Cela semble simple comme bonjour ; un investisseur acquiert une société, devient partenaire et partage les bénéfices. Le succès de la compagnie bénéficie à tous les intéressés : propriétaires, investisseurs, salariés, familles, fournisseurs et clients.
Cependant, en Amérique latine, une décennie d'orientation macroéconomique propice a donné aux investisseurs le niveau de confort nécessaire pour commencer à effectuer des prises de participation dans les PME de la région. Les banques commerciales sont souvent d'avis que ces sociétés petites et jeunes présentent trop de risques, et de nombreux investisseurs voient toujours l'Amérique latine comme un marché naissant. Néanmoins, quelques fonds de capital-risque achètent aujourd'hui des actions et surveillent. Ils voient un potentiel d'investissement quasiment inexploité : des milliers d'entreprises innovatrices attendant que l'on table sur elles et qui sont prêtes à s'agrandir.
" Une économie en développement a besoin de bons produits et d'entrepreneurs créatifs si elle veut rivaliser au plan mondial, et ces deux éléments se trouvent habituellement dans le secteur des PME ", explique Andrés Blondet, qui est à la tête d'un fonds de capital-risque au Pérou, où 75 % des 5 000 meilleures sociétés effectuent des ventes brutes inférieures à 2 millions de dollars. " Ceci est notre marché. Ce sont elles qui créent les nouveaux produits pour le commerce, la vente et l'exportation. "
" Les prises de participation au capital ont plusieurs avantages pour les petites compagnies. A la différence du crédit bancaire, elles ne nécessitent pas de garantie. Par ailleurs, les sociétés ne doivent pas commencer à verser des dividendes jusqu'à ce que l'entreprise prenne de l'expansion, leur permettant de ne pas assurer le service de la dette lorsqu'elles ont le plus besoin de capitaux pour construire leurs entreprises. En outre, les fonds de capital-risque peuvent amener une foule de contacts et d'expertise, allant du savoir-faire financier à la commercialisation, qui peuvent aider les entreprises à faire face pendant les années critiques d'expansion.
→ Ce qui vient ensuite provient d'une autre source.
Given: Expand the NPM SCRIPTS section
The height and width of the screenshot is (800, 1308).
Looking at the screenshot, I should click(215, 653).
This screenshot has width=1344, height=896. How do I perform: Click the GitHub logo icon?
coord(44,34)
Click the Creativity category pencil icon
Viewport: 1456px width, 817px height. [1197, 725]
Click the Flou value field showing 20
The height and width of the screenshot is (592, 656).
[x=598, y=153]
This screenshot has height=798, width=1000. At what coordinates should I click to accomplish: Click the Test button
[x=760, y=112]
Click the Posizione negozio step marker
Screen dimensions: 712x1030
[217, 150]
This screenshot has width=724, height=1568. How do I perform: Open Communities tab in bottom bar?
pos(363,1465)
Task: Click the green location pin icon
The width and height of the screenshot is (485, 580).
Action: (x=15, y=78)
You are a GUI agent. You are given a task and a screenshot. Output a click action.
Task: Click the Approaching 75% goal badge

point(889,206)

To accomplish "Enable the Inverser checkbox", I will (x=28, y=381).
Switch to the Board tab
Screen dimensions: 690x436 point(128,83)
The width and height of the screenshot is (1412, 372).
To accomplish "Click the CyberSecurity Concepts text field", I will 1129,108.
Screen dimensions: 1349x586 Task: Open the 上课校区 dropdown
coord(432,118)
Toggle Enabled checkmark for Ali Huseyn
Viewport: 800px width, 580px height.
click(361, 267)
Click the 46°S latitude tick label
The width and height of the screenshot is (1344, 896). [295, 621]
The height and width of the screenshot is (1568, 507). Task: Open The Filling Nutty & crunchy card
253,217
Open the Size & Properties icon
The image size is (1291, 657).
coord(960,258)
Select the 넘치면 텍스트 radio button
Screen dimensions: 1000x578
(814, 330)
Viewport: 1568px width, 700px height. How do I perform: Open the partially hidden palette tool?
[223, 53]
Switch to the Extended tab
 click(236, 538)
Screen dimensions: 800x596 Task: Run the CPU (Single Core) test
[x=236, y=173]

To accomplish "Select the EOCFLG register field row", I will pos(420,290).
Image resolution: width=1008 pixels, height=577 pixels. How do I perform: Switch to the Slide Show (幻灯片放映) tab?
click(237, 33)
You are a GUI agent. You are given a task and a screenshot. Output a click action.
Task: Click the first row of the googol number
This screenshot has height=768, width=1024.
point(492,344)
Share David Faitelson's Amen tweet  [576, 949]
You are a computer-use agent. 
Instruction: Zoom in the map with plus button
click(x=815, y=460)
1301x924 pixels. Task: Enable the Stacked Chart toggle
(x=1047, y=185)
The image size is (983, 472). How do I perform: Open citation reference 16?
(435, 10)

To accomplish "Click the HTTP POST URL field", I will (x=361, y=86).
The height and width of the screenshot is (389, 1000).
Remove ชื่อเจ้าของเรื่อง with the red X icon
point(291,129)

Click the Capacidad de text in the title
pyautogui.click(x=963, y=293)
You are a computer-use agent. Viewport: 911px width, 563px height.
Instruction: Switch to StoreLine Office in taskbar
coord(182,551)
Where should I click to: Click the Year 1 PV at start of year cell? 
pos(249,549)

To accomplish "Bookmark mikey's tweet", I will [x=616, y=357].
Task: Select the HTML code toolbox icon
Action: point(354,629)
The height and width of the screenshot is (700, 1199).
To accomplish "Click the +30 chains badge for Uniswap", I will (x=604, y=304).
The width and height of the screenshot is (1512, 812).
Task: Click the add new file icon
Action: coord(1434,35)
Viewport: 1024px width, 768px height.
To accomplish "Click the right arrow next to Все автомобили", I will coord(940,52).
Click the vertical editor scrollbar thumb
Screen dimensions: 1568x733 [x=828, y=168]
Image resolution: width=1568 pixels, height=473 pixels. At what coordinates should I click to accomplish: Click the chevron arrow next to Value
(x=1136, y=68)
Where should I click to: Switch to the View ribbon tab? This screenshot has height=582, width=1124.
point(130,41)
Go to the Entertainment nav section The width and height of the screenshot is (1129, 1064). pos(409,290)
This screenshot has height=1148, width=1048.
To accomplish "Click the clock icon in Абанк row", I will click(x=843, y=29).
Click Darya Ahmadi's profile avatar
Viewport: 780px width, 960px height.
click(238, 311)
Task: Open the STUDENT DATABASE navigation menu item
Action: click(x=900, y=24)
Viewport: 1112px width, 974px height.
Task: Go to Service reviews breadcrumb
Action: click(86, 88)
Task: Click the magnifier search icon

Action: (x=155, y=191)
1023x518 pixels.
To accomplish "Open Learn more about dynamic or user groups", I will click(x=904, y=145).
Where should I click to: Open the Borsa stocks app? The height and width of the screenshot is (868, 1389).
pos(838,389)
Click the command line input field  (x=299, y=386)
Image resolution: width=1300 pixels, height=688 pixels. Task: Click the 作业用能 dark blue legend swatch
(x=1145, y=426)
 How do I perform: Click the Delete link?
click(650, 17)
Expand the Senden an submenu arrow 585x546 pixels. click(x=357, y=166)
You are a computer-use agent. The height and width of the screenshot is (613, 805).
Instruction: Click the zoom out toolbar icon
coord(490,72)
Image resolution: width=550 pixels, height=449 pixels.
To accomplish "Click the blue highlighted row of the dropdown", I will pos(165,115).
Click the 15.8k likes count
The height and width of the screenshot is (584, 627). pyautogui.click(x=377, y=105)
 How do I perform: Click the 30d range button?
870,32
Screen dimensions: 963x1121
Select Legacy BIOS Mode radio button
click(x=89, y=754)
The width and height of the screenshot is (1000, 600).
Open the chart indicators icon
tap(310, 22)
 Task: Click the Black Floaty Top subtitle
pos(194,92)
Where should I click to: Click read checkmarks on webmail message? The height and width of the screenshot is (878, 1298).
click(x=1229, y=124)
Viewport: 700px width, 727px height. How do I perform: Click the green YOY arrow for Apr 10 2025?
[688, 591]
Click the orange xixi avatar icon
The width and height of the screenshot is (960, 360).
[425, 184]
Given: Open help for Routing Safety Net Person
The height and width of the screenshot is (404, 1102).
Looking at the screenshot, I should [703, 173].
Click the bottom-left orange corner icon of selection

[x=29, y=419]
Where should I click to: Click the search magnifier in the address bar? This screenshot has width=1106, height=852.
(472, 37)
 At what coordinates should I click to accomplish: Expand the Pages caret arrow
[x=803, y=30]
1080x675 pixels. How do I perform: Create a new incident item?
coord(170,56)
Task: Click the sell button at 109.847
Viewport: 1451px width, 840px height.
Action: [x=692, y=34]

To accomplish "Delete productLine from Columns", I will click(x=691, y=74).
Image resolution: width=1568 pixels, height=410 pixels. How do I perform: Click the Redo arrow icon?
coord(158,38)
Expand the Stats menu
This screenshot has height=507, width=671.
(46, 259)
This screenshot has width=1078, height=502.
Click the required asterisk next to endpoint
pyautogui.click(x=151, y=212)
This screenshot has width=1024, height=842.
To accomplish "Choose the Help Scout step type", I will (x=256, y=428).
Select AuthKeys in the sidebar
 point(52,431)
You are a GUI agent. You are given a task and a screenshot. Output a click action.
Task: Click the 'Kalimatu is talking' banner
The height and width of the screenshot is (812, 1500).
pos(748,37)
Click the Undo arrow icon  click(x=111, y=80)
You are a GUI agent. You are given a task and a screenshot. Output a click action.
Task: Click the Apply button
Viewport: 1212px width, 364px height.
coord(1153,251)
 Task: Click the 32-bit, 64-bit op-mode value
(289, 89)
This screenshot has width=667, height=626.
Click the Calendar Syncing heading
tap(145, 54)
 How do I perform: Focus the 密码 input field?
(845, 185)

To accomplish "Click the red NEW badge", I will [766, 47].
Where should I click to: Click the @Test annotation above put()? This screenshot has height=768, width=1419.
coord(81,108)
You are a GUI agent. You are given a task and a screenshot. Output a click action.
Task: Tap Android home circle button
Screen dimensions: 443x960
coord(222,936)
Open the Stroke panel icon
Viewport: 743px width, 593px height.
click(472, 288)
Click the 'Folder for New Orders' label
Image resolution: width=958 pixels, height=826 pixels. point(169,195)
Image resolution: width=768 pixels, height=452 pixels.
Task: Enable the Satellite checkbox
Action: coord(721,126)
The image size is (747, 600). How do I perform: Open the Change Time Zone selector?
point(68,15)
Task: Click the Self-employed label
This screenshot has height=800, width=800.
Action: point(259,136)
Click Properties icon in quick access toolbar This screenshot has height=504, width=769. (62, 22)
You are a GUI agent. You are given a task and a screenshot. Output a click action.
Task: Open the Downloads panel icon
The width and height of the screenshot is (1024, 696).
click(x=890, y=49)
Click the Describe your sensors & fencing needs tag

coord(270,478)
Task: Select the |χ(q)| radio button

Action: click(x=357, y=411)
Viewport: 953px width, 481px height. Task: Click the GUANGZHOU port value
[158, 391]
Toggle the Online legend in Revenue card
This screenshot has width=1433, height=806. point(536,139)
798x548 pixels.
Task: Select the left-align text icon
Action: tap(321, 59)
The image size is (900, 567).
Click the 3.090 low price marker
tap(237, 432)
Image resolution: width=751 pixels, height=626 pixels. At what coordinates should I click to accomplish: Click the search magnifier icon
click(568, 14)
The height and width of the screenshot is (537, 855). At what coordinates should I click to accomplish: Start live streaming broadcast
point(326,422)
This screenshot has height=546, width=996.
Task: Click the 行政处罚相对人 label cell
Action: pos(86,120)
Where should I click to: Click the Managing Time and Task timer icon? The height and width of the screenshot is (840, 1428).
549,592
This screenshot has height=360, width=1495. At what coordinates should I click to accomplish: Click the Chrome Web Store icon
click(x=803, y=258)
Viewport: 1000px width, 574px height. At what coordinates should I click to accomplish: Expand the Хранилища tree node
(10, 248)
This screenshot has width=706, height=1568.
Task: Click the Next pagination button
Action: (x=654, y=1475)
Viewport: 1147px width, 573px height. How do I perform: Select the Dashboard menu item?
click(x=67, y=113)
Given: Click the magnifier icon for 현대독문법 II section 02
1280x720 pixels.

" Je pense que le capital-risque est probablement l'unique source de financement attrayante pour ce type de sociétés ", commente Jerry Barnes, directeur général de Mesa International, une société américaine de gros qui importe d'Amérique latine. " Les banques vous aiment lorsque vous avez beaucoup d'argent ; le capital-risque vous respecte quand vous n'en avez pas et est prêt à prendre le risque d'investir dans votre société ".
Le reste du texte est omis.